» **The problem**: In the data below, how many lines contain the string "computer"? Give only the figure.

» **Stored records**:
-- -- --
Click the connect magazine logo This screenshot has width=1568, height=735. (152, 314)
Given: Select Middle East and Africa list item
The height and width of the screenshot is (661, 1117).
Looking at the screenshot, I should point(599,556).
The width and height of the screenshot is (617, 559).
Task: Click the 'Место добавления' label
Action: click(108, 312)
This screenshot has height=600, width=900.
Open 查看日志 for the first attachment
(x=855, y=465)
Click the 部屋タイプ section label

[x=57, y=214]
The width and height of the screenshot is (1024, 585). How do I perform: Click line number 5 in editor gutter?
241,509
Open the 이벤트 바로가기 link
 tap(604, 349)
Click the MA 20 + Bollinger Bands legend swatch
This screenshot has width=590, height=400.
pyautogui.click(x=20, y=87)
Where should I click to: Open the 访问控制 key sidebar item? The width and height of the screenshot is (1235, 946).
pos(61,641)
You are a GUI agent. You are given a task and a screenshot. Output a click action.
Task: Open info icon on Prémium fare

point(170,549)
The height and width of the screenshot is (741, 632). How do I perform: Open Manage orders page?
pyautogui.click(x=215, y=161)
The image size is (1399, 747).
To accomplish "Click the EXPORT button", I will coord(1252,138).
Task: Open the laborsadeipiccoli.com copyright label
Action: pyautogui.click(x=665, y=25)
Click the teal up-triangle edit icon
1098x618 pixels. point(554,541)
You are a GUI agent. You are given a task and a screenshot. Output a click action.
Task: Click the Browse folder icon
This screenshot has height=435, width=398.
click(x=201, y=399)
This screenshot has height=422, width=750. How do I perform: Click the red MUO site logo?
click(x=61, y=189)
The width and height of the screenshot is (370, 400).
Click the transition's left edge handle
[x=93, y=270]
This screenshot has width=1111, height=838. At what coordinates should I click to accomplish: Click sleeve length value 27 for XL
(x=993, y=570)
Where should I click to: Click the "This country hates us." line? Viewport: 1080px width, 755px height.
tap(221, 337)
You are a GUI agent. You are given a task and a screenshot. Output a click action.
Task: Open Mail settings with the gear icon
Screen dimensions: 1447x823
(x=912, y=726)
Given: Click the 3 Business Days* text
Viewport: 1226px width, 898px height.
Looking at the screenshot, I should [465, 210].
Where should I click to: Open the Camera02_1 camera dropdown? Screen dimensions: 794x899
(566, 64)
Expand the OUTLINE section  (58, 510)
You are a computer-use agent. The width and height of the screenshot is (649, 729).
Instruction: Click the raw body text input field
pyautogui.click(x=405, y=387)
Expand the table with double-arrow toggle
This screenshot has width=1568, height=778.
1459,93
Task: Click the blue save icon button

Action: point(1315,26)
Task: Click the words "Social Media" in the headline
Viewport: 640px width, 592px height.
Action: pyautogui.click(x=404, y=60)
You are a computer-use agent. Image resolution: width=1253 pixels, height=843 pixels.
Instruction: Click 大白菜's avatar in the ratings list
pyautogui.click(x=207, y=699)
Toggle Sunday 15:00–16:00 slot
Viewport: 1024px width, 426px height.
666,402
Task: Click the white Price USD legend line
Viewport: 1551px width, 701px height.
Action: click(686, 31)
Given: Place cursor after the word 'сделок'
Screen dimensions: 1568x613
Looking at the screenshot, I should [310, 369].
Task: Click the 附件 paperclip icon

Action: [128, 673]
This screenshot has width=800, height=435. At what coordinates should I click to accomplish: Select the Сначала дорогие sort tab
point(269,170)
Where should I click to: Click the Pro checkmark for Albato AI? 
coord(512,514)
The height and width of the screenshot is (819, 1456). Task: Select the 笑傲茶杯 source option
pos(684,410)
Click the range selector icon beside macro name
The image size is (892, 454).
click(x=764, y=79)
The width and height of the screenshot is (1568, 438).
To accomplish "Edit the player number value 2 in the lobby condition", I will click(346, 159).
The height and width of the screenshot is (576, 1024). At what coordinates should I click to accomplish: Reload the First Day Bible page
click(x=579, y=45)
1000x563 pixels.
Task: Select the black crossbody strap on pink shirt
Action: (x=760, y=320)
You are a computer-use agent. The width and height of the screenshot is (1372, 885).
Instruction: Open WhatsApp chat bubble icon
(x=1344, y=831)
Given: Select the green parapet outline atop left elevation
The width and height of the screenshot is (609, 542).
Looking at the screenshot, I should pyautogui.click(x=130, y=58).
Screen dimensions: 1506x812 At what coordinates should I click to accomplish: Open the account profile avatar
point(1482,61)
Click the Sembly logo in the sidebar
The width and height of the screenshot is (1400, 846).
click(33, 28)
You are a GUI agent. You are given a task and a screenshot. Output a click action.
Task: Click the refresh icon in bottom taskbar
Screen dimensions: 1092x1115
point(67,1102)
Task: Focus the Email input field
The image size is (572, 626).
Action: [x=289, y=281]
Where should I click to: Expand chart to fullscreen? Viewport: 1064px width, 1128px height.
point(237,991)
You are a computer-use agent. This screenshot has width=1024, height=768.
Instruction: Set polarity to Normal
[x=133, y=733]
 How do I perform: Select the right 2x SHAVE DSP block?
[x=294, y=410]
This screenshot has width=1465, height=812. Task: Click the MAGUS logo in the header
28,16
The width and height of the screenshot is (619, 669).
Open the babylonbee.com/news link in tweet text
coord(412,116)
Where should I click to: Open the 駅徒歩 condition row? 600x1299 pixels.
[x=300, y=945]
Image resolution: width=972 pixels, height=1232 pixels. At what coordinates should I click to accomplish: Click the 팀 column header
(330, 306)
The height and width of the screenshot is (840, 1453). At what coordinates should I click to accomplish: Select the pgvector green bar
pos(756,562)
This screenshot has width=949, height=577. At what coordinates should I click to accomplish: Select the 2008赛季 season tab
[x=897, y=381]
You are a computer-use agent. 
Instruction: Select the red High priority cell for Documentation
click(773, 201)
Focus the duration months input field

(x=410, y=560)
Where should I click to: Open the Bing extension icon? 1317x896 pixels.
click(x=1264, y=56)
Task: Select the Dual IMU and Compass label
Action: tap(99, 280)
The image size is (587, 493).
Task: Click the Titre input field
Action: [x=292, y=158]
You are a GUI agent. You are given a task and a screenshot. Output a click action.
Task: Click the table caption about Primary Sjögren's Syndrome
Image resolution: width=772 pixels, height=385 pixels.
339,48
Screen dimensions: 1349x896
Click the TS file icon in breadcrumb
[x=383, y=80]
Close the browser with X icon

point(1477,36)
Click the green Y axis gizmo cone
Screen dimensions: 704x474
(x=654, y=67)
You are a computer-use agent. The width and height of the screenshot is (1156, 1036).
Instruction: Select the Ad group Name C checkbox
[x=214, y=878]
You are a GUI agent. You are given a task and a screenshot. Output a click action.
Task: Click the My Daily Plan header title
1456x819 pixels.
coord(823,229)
-- -- --
» **Output for this exercise**: 6